**Work to do:** From the passage about the oak tree below, list every quality of trees named in the sentence beginning "Whether it's their rugged beauty".

**Text segment:**
An oak tree at the top of the field, longstanding and withered in its silhouette, it has remained a figurehead of longevity and comfort to the whole family as it seemingly cloaks us with its solidarity and assurance, offering a time to reflect and a time to look forward. It’s in these moments where I realign my values, aims and decisions.
Although infrequent, when I find myself escaping back to the Cotswold’s I’ll take the time to wander up to the oak tree for that slither of freedom of thought and feeling. It’s customary to have some curious sheep creeping over gingerly to see who the stranger is, but rather than distracting, this adds to the euphoria of the great escape. The intoxication this experience offers has the characteristics of addiction when juxtaposed against the daily fight in the big smoke, and I feel extremely privileged to share the rarefied time and surroundings with what seems untouched and free of human blemish.
We so rarely dedicate time for our lateral thoughts to explore where they might, so I know the time given by the oak tree is as precious as the oxygen it emits. Trees have the unique ability to offer us a means of escapism that is seldom practised within our self-centred and hostile milieu. Whether it’s their rugged beauty, their comforting commonality or the parallels we draw with them as they change as we do, the quiet spaces trees offer our conscious is a critical catalyst to improving our mental health.

**Rows from a dataset:**

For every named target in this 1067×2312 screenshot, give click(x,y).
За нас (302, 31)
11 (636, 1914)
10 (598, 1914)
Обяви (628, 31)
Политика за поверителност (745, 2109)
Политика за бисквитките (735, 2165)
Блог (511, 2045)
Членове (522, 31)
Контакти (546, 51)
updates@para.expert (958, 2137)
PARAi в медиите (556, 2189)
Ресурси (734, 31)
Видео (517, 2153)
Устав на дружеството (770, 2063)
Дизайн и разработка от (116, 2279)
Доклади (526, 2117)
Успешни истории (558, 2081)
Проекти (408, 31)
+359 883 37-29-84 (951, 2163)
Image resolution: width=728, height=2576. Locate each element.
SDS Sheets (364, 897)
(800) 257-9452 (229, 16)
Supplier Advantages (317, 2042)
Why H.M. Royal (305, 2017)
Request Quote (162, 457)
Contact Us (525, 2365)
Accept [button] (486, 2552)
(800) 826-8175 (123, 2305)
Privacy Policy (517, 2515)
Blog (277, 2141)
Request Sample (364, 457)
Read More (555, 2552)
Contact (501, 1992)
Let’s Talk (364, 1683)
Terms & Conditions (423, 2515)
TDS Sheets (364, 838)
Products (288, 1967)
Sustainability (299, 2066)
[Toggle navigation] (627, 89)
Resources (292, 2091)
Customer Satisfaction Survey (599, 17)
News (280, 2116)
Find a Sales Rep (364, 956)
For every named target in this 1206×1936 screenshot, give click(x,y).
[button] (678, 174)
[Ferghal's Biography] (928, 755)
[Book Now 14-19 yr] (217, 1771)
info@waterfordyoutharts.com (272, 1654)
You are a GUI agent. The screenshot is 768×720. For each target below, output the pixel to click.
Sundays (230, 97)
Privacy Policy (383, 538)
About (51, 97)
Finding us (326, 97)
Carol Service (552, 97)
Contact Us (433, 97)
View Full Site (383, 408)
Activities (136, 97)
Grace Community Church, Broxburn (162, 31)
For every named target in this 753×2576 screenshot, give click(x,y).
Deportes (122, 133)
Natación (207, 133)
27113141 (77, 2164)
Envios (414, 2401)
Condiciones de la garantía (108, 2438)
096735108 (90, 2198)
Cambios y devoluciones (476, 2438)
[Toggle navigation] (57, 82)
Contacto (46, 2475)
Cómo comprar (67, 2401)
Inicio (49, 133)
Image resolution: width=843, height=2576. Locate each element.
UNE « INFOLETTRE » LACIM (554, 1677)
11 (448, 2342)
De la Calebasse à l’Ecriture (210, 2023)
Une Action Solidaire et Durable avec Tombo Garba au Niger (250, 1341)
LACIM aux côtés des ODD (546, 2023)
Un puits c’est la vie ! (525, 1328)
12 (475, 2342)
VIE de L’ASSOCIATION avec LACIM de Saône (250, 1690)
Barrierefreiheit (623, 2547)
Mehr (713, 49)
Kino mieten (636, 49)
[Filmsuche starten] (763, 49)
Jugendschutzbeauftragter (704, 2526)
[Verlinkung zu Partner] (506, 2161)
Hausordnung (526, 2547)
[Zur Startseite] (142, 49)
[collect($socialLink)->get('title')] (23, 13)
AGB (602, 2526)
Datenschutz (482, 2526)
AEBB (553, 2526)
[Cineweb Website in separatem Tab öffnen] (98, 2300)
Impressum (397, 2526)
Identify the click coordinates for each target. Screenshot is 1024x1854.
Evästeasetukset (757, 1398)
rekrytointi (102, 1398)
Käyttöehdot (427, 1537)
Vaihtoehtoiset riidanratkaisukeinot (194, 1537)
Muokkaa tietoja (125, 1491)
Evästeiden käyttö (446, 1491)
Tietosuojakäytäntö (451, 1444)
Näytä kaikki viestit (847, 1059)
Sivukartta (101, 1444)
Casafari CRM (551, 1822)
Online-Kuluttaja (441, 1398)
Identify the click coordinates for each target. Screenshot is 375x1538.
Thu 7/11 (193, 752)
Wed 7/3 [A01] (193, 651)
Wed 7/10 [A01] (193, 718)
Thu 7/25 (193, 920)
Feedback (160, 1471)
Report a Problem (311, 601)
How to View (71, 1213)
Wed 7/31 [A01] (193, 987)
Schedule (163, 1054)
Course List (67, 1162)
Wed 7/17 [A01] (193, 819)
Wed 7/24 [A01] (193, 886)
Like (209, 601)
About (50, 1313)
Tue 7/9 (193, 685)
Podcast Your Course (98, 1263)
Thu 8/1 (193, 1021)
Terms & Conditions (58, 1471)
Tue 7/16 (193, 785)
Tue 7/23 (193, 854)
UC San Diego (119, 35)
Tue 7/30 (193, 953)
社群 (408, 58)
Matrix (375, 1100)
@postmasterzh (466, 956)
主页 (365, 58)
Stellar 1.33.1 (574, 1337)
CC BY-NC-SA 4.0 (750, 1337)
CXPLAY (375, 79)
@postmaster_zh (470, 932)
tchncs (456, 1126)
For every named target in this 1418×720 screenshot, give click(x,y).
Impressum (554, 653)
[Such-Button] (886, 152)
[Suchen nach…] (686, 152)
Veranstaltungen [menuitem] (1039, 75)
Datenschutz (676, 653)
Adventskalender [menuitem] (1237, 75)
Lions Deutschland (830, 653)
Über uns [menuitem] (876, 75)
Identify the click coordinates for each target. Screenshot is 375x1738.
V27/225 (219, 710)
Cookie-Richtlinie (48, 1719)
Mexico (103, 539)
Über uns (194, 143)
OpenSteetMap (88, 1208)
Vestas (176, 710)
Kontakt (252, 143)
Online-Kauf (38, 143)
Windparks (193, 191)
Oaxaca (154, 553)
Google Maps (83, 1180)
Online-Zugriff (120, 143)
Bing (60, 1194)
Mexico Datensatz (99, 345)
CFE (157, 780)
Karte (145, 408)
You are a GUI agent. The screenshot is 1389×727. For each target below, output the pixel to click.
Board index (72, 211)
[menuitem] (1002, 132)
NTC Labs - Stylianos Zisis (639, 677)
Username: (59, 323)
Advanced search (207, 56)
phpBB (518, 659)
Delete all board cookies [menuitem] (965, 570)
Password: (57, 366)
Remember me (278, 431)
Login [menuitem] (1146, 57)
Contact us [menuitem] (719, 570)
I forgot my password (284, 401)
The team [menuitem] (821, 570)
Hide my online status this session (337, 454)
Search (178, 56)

**Written response:**
- their rugged beauty
- their comforting commonality
- the parallels we draw with them as they change as we do